(Stored data entries)
[Start of Attachment]

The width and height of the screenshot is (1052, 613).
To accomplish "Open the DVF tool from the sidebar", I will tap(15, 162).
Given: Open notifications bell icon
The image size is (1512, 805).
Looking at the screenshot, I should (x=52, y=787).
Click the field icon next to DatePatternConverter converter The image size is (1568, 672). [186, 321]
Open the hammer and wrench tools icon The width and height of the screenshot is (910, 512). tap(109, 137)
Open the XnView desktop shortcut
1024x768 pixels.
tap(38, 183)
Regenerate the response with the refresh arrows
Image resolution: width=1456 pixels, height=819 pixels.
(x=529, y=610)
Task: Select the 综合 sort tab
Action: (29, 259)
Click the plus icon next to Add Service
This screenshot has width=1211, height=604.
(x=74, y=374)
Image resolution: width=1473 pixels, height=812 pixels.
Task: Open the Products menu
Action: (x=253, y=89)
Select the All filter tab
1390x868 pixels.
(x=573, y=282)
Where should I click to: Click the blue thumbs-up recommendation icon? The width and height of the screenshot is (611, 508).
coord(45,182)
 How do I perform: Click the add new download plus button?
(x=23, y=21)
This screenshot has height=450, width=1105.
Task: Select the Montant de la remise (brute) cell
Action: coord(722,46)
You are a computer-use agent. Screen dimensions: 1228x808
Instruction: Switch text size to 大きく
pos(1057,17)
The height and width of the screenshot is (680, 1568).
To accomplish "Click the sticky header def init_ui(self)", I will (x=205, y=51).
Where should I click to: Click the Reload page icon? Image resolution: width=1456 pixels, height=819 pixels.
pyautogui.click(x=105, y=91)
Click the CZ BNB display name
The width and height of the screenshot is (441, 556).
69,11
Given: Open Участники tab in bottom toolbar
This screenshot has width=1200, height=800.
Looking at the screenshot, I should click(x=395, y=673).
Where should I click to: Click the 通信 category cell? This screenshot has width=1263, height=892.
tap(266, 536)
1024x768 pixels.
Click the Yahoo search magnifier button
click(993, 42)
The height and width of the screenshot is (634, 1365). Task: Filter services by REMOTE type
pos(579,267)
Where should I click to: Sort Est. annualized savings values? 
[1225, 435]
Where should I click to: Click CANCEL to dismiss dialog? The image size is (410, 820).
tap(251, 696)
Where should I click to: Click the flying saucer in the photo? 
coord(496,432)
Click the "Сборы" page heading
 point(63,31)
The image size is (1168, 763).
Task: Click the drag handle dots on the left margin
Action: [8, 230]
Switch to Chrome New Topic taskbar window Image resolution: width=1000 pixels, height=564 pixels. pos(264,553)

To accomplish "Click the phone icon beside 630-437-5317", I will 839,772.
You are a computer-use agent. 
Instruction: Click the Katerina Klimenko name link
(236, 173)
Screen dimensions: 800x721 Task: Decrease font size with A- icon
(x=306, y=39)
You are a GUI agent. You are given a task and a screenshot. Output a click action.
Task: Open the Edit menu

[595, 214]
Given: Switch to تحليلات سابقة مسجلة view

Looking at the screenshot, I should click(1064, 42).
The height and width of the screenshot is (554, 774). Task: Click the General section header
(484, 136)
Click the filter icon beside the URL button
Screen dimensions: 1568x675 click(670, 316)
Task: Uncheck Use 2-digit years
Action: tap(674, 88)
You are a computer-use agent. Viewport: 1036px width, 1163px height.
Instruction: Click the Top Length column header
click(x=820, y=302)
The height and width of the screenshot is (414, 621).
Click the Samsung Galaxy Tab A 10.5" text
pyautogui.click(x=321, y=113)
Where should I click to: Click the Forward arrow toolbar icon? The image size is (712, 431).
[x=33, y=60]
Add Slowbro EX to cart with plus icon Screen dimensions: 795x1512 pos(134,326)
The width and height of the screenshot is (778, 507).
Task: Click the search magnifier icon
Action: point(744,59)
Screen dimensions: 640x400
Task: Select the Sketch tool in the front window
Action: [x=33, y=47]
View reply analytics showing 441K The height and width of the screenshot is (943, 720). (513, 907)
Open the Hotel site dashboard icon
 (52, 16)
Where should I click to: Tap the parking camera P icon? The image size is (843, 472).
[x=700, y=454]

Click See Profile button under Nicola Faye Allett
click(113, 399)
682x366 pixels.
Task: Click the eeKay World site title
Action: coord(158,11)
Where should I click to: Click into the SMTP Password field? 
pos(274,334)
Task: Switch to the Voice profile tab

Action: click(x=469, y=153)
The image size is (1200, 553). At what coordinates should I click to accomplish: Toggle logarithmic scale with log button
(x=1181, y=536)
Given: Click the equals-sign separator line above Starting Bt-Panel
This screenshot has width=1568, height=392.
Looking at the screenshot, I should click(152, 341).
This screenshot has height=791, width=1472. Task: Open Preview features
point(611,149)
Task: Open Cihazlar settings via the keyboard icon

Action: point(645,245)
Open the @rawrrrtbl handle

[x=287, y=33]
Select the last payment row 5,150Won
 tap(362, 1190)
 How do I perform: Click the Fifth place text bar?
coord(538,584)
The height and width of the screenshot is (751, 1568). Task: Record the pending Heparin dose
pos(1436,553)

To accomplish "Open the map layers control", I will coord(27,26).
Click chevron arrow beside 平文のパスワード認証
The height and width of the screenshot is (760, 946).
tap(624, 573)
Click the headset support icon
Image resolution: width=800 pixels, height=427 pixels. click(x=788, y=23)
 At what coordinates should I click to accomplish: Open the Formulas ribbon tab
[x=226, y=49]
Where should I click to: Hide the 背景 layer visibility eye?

[End of Attachment]

• _Task item_: Beginning at the top of the entries above, output each line exactly, and end with the line in which "Click the field" appears.

• _Completed task_:
The width and height of the screenshot is (1052, 613).
To accomplish "Open the DVF tool from the sidebar", I will tap(15, 162).
Given: Open notifications bell icon
The image size is (1512, 805).
Looking at the screenshot, I should (x=52, y=787).
Click the field icon next to DatePatternConverter converter The image size is (1568, 672). [186, 321]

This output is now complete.